Patsy on November 24, 2006 at 5:01 am

Congratulations and welcome to Cinema Treasures!

irishcine on November 24, 2006 at 9:53 pm

Great find

You may well know that the studios circulated designs for these promotional displays, and local artists often followed those designs fairly closely. Of course, others created their own displays entirely from their own imagination. There is an interesting book “The Lost Artwork of Hollywood” by F Basten, which you may find interesting which covers this subject.

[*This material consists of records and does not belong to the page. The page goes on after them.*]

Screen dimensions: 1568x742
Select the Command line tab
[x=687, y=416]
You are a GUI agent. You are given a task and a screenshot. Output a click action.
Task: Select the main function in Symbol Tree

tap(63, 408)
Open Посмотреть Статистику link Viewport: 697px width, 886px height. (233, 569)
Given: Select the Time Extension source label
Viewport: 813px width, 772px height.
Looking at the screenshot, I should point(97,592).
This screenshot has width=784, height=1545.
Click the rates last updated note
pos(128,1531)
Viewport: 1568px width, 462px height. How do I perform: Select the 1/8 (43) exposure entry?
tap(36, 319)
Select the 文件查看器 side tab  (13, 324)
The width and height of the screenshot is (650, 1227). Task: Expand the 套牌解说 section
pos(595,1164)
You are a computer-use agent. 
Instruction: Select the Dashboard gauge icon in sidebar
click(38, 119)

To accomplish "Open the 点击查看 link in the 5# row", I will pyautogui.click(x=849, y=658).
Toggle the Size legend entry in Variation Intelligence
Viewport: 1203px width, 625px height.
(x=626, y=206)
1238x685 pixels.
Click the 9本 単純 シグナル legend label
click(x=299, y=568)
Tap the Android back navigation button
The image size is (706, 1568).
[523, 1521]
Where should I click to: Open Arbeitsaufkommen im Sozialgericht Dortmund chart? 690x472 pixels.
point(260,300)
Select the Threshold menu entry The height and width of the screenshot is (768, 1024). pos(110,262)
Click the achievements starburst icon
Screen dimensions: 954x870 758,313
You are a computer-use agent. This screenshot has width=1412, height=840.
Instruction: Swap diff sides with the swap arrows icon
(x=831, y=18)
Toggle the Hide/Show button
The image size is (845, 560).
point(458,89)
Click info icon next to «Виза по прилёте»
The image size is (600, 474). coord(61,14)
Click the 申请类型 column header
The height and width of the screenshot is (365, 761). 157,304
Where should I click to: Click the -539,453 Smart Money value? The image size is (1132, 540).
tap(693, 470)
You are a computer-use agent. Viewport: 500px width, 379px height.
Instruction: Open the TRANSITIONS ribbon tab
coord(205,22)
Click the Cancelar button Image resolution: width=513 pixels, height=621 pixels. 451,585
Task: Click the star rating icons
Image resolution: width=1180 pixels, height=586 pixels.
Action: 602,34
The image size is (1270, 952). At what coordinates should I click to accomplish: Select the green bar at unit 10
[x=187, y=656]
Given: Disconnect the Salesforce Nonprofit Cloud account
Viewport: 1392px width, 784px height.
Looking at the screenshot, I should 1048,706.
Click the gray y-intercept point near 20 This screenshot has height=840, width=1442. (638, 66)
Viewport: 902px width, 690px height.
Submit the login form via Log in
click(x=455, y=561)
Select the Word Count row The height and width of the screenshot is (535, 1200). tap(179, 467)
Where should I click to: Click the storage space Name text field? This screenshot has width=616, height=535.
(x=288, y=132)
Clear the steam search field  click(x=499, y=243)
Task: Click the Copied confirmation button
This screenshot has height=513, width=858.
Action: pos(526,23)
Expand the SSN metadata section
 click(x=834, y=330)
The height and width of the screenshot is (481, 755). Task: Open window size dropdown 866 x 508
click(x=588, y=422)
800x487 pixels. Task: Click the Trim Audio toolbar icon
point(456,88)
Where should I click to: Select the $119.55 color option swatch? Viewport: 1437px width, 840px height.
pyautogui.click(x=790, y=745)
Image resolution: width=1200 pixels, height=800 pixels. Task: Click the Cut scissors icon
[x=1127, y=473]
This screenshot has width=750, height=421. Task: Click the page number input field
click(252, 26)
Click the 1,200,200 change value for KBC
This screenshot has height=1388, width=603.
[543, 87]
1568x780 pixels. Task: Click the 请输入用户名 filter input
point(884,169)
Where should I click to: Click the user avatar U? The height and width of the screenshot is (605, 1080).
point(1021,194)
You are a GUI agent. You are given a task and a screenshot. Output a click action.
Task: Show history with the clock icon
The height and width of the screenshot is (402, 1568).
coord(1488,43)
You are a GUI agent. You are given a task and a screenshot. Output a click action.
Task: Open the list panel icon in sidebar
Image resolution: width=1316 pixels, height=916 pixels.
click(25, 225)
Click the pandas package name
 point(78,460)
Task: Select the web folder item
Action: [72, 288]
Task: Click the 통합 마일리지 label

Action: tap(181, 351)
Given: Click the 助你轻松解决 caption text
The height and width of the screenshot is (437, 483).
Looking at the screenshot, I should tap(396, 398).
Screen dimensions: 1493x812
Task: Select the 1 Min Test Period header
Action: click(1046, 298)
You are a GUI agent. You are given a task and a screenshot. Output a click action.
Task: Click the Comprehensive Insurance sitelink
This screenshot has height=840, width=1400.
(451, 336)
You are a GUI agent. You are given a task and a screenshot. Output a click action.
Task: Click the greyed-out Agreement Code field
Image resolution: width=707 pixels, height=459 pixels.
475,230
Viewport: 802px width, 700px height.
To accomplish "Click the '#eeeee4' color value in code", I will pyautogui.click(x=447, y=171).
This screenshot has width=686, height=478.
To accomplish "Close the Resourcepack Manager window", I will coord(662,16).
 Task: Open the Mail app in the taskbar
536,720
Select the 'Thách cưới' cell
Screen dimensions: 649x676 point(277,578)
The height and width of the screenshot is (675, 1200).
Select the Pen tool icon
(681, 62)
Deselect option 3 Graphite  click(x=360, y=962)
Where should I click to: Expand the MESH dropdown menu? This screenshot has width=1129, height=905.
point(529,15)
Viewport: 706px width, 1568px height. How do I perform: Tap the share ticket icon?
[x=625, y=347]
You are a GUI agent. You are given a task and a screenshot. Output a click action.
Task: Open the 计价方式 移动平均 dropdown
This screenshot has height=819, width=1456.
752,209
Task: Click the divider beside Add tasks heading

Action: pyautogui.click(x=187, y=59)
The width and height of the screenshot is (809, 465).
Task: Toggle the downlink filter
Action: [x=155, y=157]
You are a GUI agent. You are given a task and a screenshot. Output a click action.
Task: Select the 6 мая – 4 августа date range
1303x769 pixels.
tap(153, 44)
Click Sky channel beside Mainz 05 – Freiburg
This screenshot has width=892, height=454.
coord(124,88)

GaryParks on November 27, 2006 at 6:02 pm

I remember that, sometime in the 1980s, a similar find was made of original posters painted by the in-house artist at the Eastman Theatre in Rochester, New York. This theatre has long been a performing arts center, and was considered to be a cut above other theatres even when built. It was designed by McKim, Mead, and White—top perveyors of the “serious” Beaux-Arts style. Anyway, it was decided by the management at that time that the posters which were shipped with the movies were too garish and commonplace for so classy a theatre, and so the staff artist made “new” handpainted posters for each movie that played. They were very striking in their design. Anyway, I don’t remember if they were discovered in the theatre or somewhere offsite, but many decades later, they got their just due. I think (not positive) Smithsonian magazine ran an article about the posters and their artist, and that’s where I learned about it.